Au-delà des Etats généraux de l'industrie, j'entends également développer toute une série d'actions qui permettront de renforcer notre tissu productif. Nous devons mieux comprendre les causes de notre manque de compétitivité vis-à-vis de l'Allemagne. Tout indique que notre compétitivité comparée à celle de notre voisin est en train de se dégrader dans des proportions qui deviennent importantes. Michel Didier, président de Rexecode, me remettra début janvier un rapport sur la compétitivité France-Allemagne, tandis que Xavier Bertrand et moi-même lancerons une concertation sur le coût du travail qui apparaît comme l'une des explications de ce différentiel.

Je souhaite aussi renforcer la politique en matière d'innovation, car si nous disposons déjà de solides atouts, notamment grâce au crédit impôt recherche (CIR), qui représente une dépense de 4 milliards pour l'État chaque année, nous devons continuer à renforcer l'innovation dans notre pays. Je crois au potentiel de développement du véhicule électrique et je viens de signer récemment une convention entre l'État et l'ADEME qui affecte 1 milliard au développement des véhicules du futur.

De manière plus générale, je souhaite que l'industrie tire le plus de bénéfices possibles des 35 milliards des investissements d'avenir. Je pense notamment aux 71 pôles de compétitivité : ils doivent se structurer davantage pour bénéficier des investissements d'avenir. Les pôles sont par exemple les mieux à même de répondre aux appels à projets lancés sur les instituts de recherche technologique (IRT) dotés d'un financement de deux milliards, ainsi que sur les instituts d'excellence dans les énergies décarbonnées (IEED), dotés d'un milliard. Les pôles de compétitivité sont en outre concernés par la quasi-totalité des actions des investissements d'avenir.
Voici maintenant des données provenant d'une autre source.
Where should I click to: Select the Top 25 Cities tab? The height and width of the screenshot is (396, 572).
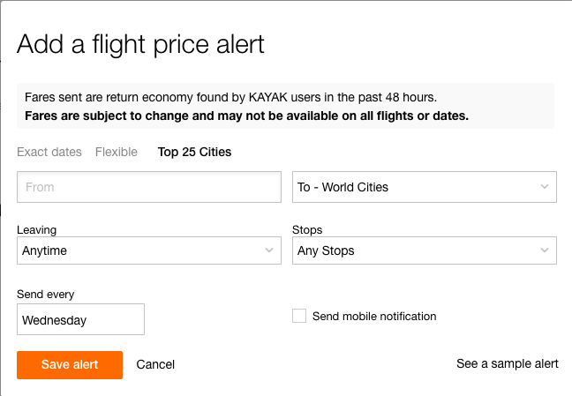point(194,152)
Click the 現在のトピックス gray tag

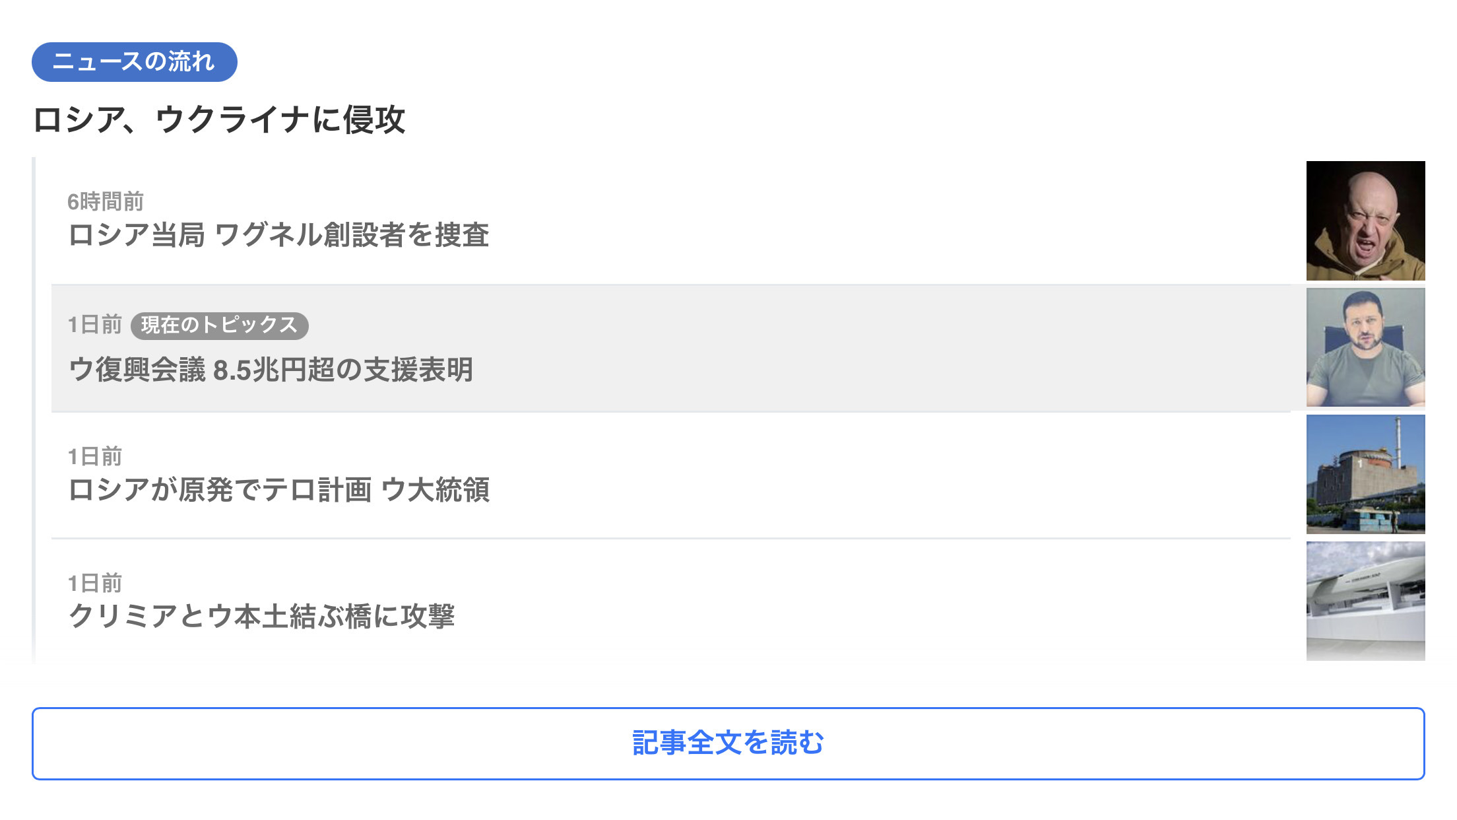pyautogui.click(x=220, y=325)
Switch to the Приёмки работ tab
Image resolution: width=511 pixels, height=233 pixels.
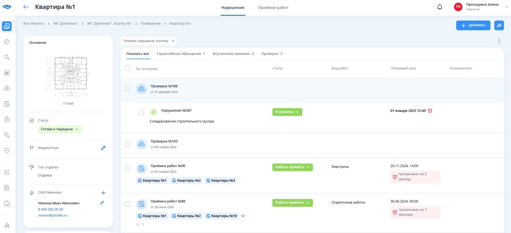point(273,8)
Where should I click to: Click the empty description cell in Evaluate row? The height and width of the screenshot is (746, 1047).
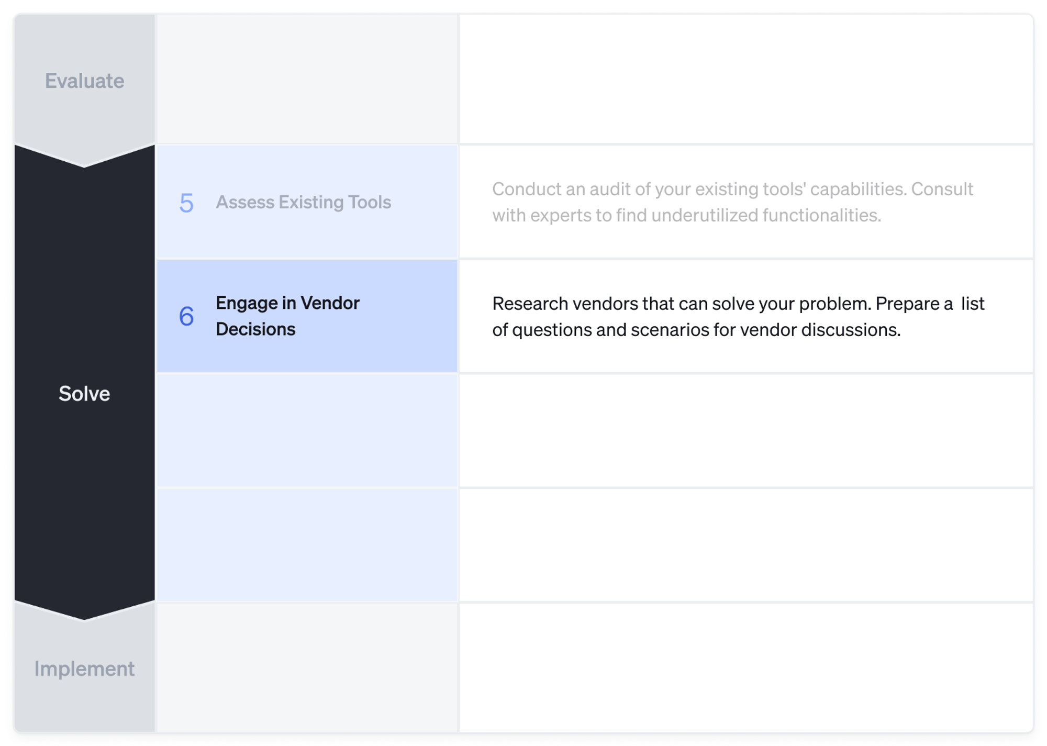point(745,80)
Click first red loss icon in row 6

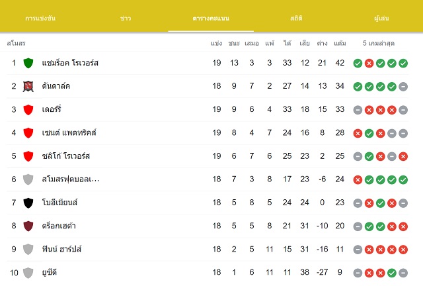358,180
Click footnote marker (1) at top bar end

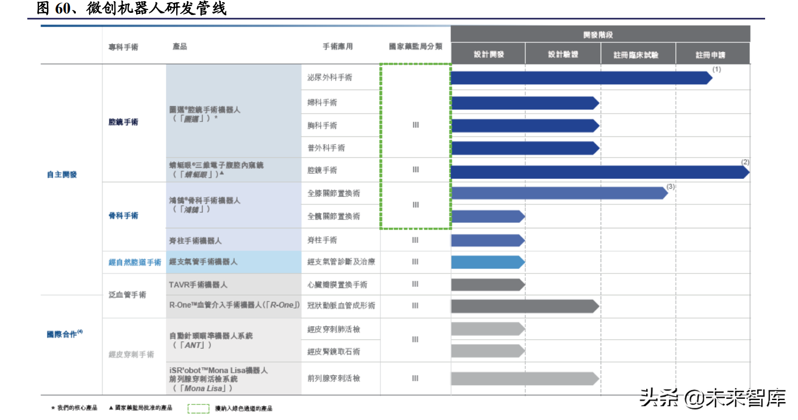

Je souhaite également que des pôles de compétitivité européens soient créés, pour que l'effet de synergie joue au maximum et j'enverrai prochainement au Commissaire Tajani en charge de la politique industrielle les propositions de la France pour que de véritables pôles de compétitivité européens émergent. Je milite à cet égard pour qu'une véritable politique industrielle se concrétise, et je me réjouis que le commissaire Tajani croie à la nécessité d'une politique industrielle européenne. La France a été très active dernièrement dans l'adoption de conclusions en ce sens.

Je souhaite à cet égard que les travaux sur le brevet communautaire se poursuivent et je me réjouis que onze pays, dont la France, aient décidé de se lancer dans une coopération renforcée en la matière. Je souhaite également que nous créions au niveau européen un fonds européen de capital-risque pour les entreprises innovantes.

Vous le voyez, le Gouvernement est actif et continuera à l'être encore davantage. Nous avons aidé les entreprises françaises à résister mieux que la moyenne européenne pendant la crise, et donc à maintenir l'emploi en France, et nous continuerons à aider les entreprises françaises à aller de l'avant.